[Start of section]

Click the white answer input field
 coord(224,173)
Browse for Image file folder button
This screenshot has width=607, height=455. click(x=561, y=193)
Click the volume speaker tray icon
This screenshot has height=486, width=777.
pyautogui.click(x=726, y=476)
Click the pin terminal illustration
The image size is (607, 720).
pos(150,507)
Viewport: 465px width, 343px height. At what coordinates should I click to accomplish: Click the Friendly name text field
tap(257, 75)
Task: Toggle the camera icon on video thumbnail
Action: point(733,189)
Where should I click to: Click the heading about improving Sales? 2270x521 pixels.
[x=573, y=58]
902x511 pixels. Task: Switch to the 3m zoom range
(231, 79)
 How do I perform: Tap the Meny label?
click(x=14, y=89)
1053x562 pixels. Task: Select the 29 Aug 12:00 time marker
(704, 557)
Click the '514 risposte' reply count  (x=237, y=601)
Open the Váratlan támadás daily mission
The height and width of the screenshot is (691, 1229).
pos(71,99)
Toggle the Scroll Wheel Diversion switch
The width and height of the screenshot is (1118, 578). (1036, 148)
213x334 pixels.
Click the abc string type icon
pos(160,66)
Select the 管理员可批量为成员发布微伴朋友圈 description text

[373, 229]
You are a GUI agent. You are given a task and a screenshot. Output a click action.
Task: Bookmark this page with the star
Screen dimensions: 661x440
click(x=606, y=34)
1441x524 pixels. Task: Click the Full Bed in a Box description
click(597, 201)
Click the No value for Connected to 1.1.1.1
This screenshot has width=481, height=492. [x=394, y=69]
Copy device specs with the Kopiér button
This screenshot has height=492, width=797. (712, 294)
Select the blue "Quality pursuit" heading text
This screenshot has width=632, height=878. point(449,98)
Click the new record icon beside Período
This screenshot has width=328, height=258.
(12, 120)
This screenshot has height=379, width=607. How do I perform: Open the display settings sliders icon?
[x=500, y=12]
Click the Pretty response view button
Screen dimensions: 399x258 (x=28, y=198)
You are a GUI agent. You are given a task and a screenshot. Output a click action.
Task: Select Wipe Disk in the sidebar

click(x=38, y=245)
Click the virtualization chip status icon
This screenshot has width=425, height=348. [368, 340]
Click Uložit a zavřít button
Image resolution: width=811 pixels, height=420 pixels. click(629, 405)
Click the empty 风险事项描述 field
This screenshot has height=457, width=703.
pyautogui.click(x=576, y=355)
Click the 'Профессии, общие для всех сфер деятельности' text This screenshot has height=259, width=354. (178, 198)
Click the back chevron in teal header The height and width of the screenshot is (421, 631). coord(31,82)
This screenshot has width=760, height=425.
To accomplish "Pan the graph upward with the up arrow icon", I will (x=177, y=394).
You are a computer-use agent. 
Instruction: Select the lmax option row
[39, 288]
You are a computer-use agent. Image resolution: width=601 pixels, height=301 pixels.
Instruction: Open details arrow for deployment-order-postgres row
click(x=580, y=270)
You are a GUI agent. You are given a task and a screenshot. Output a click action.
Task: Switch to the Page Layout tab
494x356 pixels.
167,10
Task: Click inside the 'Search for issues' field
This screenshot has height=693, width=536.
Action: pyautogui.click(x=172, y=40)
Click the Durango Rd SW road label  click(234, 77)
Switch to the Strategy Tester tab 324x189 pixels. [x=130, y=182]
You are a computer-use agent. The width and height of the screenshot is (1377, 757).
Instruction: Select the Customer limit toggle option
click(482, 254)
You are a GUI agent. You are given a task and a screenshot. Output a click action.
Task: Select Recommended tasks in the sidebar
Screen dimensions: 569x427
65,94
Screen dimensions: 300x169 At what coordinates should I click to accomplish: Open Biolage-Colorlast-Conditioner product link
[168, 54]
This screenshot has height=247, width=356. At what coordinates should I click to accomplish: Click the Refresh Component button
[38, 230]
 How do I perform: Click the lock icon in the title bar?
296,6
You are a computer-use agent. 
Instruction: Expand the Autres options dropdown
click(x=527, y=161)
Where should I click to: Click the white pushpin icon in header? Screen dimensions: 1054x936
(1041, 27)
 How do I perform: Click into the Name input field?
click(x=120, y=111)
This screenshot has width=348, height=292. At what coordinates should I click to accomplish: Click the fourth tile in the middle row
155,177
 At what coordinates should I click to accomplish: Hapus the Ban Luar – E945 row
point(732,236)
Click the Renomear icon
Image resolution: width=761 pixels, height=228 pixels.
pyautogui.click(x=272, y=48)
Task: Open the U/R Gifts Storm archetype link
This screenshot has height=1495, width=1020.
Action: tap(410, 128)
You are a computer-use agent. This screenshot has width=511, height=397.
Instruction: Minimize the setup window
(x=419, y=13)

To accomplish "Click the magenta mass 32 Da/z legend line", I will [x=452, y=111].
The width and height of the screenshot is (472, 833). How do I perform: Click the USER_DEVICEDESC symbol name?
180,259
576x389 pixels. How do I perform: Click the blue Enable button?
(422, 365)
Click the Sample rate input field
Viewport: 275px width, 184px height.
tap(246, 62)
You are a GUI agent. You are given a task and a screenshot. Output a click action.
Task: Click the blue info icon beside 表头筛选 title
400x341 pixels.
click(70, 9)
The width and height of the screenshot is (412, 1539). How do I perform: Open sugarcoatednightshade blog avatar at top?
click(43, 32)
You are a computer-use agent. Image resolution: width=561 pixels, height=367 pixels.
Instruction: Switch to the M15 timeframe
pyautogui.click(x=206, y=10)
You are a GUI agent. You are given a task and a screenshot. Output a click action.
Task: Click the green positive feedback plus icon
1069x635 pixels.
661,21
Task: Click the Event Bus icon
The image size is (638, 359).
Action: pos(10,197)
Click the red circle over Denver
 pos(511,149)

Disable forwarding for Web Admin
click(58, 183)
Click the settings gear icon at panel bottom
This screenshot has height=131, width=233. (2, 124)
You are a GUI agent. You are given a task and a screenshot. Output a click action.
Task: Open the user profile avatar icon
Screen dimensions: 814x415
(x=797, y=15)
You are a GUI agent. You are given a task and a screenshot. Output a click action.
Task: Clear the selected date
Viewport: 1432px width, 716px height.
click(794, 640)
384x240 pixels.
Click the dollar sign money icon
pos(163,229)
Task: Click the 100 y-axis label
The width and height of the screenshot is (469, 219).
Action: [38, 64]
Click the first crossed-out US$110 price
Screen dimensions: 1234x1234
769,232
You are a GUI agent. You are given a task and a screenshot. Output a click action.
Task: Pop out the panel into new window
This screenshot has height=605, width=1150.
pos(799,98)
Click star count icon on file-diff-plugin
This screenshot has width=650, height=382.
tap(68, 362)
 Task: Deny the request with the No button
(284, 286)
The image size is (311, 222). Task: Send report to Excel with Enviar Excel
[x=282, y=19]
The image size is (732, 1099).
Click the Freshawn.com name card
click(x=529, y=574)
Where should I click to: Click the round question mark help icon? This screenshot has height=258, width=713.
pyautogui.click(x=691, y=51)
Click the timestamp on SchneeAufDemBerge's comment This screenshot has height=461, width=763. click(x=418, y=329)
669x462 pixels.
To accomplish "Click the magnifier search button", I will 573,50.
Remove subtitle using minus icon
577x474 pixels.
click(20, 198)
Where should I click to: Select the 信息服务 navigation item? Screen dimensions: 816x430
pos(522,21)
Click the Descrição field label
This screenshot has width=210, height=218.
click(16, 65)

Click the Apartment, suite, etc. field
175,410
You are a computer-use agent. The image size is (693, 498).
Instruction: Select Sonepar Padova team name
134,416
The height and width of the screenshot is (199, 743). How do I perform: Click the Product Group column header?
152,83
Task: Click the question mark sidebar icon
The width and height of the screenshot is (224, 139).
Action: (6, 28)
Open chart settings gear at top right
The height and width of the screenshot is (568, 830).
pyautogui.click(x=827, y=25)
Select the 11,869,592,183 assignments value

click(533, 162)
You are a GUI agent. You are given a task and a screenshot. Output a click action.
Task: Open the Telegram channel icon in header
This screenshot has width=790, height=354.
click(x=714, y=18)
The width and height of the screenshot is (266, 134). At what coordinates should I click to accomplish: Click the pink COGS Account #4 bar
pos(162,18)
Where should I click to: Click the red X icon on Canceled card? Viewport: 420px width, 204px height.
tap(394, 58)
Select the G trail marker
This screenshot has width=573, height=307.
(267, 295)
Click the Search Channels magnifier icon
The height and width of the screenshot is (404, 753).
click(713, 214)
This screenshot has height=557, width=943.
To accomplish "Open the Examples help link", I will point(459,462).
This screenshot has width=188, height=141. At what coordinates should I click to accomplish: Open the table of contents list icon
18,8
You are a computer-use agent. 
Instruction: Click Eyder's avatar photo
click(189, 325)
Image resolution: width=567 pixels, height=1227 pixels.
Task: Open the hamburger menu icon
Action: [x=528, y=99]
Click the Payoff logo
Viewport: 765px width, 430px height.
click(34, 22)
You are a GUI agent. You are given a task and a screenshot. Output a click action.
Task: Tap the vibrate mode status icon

[End of section]

Your assignment: Line count for "magnifier": count the lines in the records above that contain this word, and write only the number.

Written solution: 2